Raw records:
»»
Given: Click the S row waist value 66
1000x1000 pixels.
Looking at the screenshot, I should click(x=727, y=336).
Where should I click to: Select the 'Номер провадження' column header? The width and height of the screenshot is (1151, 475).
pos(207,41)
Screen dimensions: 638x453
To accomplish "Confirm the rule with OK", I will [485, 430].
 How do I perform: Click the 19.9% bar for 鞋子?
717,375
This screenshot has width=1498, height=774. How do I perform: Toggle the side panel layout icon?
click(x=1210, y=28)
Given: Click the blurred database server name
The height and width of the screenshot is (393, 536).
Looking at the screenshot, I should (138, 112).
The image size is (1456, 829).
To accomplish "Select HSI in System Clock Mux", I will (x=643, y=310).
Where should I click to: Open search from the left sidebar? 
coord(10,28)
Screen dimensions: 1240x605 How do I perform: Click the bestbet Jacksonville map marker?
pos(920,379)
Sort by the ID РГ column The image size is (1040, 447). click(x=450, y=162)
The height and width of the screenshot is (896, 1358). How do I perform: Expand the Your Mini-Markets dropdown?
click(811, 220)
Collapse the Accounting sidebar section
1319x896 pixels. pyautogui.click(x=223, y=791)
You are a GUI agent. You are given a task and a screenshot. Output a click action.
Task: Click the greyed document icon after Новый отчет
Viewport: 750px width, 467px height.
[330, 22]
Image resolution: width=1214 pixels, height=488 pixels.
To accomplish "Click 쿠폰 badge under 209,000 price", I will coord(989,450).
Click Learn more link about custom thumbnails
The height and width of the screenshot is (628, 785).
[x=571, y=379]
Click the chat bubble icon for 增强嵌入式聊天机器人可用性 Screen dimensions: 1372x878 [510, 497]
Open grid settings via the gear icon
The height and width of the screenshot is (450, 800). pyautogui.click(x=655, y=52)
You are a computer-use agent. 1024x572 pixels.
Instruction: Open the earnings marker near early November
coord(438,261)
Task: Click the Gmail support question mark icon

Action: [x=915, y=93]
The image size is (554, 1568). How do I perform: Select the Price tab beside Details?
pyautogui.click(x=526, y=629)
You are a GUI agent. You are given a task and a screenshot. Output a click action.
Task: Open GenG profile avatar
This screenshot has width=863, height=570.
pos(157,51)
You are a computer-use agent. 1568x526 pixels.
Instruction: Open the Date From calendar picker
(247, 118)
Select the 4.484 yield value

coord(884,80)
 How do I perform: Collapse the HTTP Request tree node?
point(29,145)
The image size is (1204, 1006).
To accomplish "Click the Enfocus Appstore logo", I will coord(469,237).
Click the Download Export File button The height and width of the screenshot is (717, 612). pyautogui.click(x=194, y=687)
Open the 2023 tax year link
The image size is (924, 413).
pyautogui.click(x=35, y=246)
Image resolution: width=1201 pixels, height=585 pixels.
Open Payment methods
««
» REQUIRED WORK: Filter the listing above and copy out, in full, each line that contains the string "screenshot".

» RESULT OF THIS TASK:
Looking at the screenshot, I should click(x=727, y=336).
Where should I click to: Select the 'Номер провадження' column header? The width and height of the screenshot is (1151, 475).
This screenshot has width=1498, height=774. How do I perform: Toggle the side panel layout icon?
The height and width of the screenshot is (393, 536).
Looking at the screenshot, I should (138, 112).
The height and width of the screenshot is (896, 1358). How do I perform: Expand the Your Mini-Markets dropdown?
You are a GUI agent. You are given a task and a screenshot. Output a click action.
The height and width of the screenshot is (628, 785).
The height and width of the screenshot is (450, 800). pyautogui.click(x=655, y=52)
You are a GUI agent. You are given a task and a screenshot. Output a click action.
This screenshot has width=863, height=570.
Click the Download Export File button The height and width of the screenshot is (717, 612). pyautogui.click(x=194, y=687)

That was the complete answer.